Confusion About Japanese Growth

May 28, 2008

Real GDP measures aggregate demand. Japan’s all-industry index calibrates aggregate supply. The two gauges should tell a similar story but aren’t doing so lately. GDP expanded 2.6% saar in 4Q07 and 3.3% in 1Q08. The all-industry index, in contrast, slipped 0.4% saar in the final quarter of 2007 and then slumped by 3.7% in 1Q08. A market vote of confidence in the optimistic scenario of GDP can be seen in the Nikkei, whose 16.3% increase since March 17 far out-distances a 4.7% rise in the DJIA and even gains of 13.8% in the DAX and 12.1% in the British Ftse. But officials continue to accentuate the economy’s downside risks, observing continuing sluggish public investment, slower private investment, flat industrial production and headwinds from higher raw material costs, global financial turbulence, and weaker prospects in foreign markets.
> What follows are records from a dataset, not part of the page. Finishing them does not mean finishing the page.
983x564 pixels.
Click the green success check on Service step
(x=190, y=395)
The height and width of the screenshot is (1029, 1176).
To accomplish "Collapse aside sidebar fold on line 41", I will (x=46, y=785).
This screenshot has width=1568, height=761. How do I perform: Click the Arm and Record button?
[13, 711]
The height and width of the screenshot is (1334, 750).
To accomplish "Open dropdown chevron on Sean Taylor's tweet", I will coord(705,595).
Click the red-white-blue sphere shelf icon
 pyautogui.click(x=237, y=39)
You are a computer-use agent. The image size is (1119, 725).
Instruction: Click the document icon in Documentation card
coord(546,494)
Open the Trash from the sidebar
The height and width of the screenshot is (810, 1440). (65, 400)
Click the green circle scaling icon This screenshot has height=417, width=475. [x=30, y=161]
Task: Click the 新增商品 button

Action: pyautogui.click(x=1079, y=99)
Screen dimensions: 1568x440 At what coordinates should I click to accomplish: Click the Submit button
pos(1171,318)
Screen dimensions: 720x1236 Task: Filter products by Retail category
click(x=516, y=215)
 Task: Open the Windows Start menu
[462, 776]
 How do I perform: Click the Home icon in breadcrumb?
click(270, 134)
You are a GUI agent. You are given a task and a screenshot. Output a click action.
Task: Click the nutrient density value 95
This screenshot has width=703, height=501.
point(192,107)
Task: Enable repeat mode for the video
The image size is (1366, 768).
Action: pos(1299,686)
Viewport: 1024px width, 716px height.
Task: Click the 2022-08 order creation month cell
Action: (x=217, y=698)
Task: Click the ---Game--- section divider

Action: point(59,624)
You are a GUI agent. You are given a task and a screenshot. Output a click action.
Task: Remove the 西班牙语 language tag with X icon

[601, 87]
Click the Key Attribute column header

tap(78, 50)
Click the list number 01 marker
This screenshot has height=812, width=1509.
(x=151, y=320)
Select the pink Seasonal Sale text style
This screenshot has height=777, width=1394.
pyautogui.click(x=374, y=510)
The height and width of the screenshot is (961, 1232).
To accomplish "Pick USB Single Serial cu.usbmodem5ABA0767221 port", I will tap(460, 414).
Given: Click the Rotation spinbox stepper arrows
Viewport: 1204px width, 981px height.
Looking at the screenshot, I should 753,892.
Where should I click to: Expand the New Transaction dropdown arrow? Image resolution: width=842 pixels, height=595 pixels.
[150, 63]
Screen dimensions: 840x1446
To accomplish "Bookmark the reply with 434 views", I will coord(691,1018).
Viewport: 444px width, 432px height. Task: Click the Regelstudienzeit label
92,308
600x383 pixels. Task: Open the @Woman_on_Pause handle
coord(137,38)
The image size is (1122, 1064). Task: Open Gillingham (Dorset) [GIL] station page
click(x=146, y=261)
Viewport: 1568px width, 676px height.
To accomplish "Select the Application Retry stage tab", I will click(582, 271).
In March, readings on the leading, coincident, and lagging economic indices were each very low at 18.2, 30.0, and 20.0. Exports increased 4.0% y/y in April, down from 9.9% in 2007, while import growth accelerated to 11.9% from 9.4%. The Shoko Chukin index of small business confidence, which correlates pretty well with personal consumption, has posted successive period averages of 46.4 in 4Q07, 44.8 in 1Q08 and 42.7 in April-May, and such has fallen to 42.2 as of May from 49.1 last September.